- [WORK REQUIRED]
Could you output every record below exactly as it appears?

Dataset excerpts
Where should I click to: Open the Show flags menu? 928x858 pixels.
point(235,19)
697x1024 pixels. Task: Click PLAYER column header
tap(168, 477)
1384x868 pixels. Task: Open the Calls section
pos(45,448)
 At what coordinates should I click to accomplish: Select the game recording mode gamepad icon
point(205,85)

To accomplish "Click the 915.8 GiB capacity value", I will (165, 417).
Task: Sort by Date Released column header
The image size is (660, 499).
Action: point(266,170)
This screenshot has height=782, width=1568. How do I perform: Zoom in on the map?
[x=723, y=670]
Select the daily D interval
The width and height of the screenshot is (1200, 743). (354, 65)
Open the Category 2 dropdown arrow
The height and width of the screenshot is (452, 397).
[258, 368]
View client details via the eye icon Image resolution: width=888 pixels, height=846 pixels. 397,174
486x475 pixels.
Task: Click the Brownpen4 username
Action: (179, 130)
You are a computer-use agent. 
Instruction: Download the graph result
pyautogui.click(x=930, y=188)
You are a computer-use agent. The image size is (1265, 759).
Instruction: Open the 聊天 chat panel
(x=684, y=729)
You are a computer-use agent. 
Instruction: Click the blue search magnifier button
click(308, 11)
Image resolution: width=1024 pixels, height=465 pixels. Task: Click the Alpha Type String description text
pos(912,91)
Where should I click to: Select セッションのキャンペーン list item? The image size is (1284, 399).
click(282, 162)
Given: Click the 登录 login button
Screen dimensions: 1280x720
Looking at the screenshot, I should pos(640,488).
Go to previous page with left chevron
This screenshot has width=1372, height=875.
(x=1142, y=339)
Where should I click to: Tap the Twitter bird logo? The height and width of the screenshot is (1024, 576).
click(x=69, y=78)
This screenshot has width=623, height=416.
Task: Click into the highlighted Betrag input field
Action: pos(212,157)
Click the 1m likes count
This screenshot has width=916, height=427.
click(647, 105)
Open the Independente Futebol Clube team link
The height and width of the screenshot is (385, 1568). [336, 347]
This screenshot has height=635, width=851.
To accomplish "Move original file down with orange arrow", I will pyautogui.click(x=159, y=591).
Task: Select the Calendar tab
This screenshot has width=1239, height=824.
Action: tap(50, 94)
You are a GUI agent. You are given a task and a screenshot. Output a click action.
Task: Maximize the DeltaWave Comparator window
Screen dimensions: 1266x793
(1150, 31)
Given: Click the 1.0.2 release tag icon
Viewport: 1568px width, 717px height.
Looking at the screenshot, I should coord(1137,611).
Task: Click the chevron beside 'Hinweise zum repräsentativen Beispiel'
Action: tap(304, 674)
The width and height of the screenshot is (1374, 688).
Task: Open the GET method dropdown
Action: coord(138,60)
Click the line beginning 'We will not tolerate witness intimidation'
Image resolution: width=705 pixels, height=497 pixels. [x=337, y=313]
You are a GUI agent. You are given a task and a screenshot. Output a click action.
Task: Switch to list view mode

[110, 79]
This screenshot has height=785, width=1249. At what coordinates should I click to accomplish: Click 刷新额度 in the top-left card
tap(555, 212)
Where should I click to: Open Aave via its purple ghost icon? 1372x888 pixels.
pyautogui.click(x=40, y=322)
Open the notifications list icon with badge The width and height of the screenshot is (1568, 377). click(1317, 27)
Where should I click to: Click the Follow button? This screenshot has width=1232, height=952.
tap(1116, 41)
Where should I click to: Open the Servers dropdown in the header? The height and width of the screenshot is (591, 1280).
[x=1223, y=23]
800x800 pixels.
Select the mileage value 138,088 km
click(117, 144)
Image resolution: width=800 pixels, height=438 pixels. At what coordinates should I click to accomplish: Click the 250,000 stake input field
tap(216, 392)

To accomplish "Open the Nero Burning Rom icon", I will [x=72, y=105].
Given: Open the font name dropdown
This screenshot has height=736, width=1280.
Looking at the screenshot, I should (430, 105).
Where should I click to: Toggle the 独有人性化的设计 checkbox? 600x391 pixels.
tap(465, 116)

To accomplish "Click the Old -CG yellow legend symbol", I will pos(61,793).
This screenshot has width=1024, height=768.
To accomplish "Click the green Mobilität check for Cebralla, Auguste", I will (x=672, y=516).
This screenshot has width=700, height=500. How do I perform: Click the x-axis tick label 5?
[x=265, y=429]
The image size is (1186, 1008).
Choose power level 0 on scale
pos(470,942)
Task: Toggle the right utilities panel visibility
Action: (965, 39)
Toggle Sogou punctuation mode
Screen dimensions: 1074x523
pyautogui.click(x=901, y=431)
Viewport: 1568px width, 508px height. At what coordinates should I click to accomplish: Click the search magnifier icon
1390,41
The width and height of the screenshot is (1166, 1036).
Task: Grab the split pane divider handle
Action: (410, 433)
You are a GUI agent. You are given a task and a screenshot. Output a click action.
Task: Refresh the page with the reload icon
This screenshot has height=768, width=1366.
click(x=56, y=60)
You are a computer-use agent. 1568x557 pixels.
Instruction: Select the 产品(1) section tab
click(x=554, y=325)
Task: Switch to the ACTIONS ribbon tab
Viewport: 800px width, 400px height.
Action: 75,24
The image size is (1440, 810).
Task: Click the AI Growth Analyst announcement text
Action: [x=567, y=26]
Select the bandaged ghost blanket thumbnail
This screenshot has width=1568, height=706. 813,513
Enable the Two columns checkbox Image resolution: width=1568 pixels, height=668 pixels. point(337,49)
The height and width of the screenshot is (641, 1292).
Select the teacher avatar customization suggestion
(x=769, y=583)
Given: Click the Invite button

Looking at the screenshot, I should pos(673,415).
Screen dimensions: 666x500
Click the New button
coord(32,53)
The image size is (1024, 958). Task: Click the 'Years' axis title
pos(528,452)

- [WRITTEN ANSWER]
Where should I click to: Open the Show flags menu? 928x858 pixels.
point(235,19)
697x1024 pixels. Task: Click PLAYER column header
tap(168, 477)
1384x868 pixels. Task: Open the Calls section
pos(45,448)
 At what coordinates should I click to accomplish: Select the game recording mode gamepad icon
point(205,85)

To accomplish "Click the 915.8 GiB capacity value", I will (165, 417).
Task: Sort by Date Released column header
The image size is (660, 499).
Action: point(266,170)
This screenshot has height=782, width=1568. How do I perform: Zoom in on the map?
[x=723, y=670]
Select the daily D interval
The width and height of the screenshot is (1200, 743). (354, 65)
Open the Category 2 dropdown arrow
The height and width of the screenshot is (452, 397).
[258, 368]
View client details via the eye icon Image resolution: width=888 pixels, height=846 pixels. 397,174
486x475 pixels.
Task: Click the Brownpen4 username
Action: (179, 130)
You are a computer-use agent. 
Instruction: Download the graph result
pyautogui.click(x=930, y=188)
You are a computer-use agent. The image size is (1265, 759).
Instruction: Open the 聊天 chat panel
(x=684, y=729)
You are a computer-use agent. 
Instruction: Click the blue search magnifier button
click(308, 11)
Image resolution: width=1024 pixels, height=465 pixels. Task: Click the Alpha Type String description text
pos(912,91)
Where should I click to: Select セッションのキャンペーン list item? The image size is (1284, 399).
click(282, 162)
Given: Click the 登录 login button
Screen dimensions: 1280x720
Looking at the screenshot, I should pos(640,488).
Go to previous page with left chevron
This screenshot has width=1372, height=875.
(x=1142, y=339)
Where should I click to: Tap the Twitter bird logo? The height and width of the screenshot is (1024, 576).
click(x=69, y=78)
This screenshot has width=623, height=416.
Task: Click into the highlighted Betrag input field
Action: pos(212,157)
Click the 1m likes count
This screenshot has width=916, height=427.
click(647, 105)
Open the Independente Futebol Clube team link
The height and width of the screenshot is (385, 1568). [336, 347]
This screenshot has height=635, width=851.
To accomplish "Move original file down with orange arrow", I will pyautogui.click(x=159, y=591).
Task: Select the Calendar tab
This screenshot has width=1239, height=824.
Action: tap(50, 94)
You are a GUI agent. You are given a task and a screenshot. Output a click action.
Task: Maximize the DeltaWave Comparator window
Screen dimensions: 1266x793
(1150, 31)
Given: Click the 1.0.2 release tag icon
Viewport: 1568px width, 717px height.
Looking at the screenshot, I should coord(1137,611).
Task: Click the chevron beside 'Hinweise zum repräsentativen Beispiel'
Action: tap(304, 674)
The width and height of the screenshot is (1374, 688).
Task: Open the GET method dropdown
Action: coord(138,60)
Click the line beginning 'We will not tolerate witness intimidation'
Image resolution: width=705 pixels, height=497 pixels. [x=337, y=313]
You are a GUI agent. You are given a task and a screenshot. Output a click action.
Task: Switch to list view mode

[110, 79]
This screenshot has height=785, width=1249. At what coordinates should I click to accomplish: Click 刷新额度 in the top-left card
tap(555, 212)
Where should I click to: Open Aave via its purple ghost icon? 1372x888 pixels.
pyautogui.click(x=40, y=322)
Open the notifications list icon with badge The width and height of the screenshot is (1568, 377). click(1317, 27)
Where should I click to: Click the Follow button? This screenshot has width=1232, height=952.
tap(1116, 41)
Where should I click to: Open the Servers dropdown in the header? The height and width of the screenshot is (591, 1280).
[x=1223, y=23]
800x800 pixels.
Select the mileage value 138,088 km
click(117, 144)
Image resolution: width=800 pixels, height=438 pixels. At what coordinates should I click to accomplish: Click the 250,000 stake input field
tap(216, 392)

To accomplish "Open the Nero Burning Rom icon", I will [x=72, y=105].
Given: Open the font name dropdown
This screenshot has height=736, width=1280.
Looking at the screenshot, I should (430, 105).
Where should I click to: Toggle the 独有人性化的设计 checkbox? 600x391 pixels.
tap(465, 116)

To accomplish "Click the Old -CG yellow legend symbol", I will pos(61,793).
This screenshot has width=1024, height=768.
To accomplish "Click the green Mobilität check for Cebralla, Auguste", I will (x=672, y=516).
This screenshot has width=700, height=500. How do I perform: Click the x-axis tick label 5?
[x=265, y=429]
The image size is (1186, 1008).
Choose power level 0 on scale
pos(470,942)
Task: Toggle the right utilities panel visibility
Action: (965, 39)
Toggle Sogou punctuation mode
Screen dimensions: 1074x523
pyautogui.click(x=901, y=431)
Viewport: 1568px width, 508px height. At what coordinates should I click to accomplish: Click the search magnifier icon
1390,41
The width and height of the screenshot is (1166, 1036).
Task: Grab the split pane divider handle
Action: (410, 433)
You are a GUI agent. You are given a task and a screenshot. Output a click action.
Task: Refresh the page with the reload icon
This screenshot has height=768, width=1366.
click(x=56, y=60)
You are a computer-use agent. 1568x557 pixels.
Instruction: Select the 产品(1) section tab
click(x=554, y=325)
Task: Switch to the ACTIONS ribbon tab
Viewport: 800px width, 400px height.
Action: 75,24
The image size is (1440, 810).
Task: Click the AI Growth Analyst announcement text
Action: [x=567, y=26]
Select the bandaged ghost blanket thumbnail
This screenshot has width=1568, height=706. 813,513
Enable the Two columns checkbox Image resolution: width=1568 pixels, height=668 pixels. point(337,49)
The height and width of the screenshot is (641, 1292).
Select the teacher avatar customization suggestion
(x=769, y=583)
Given: Click the Invite button

Looking at the screenshot, I should pos(673,415).
Screen dimensions: 666x500
Click the New button
coord(32,53)
The image size is (1024, 958). Task: Click the 'Years' axis title
pos(528,452)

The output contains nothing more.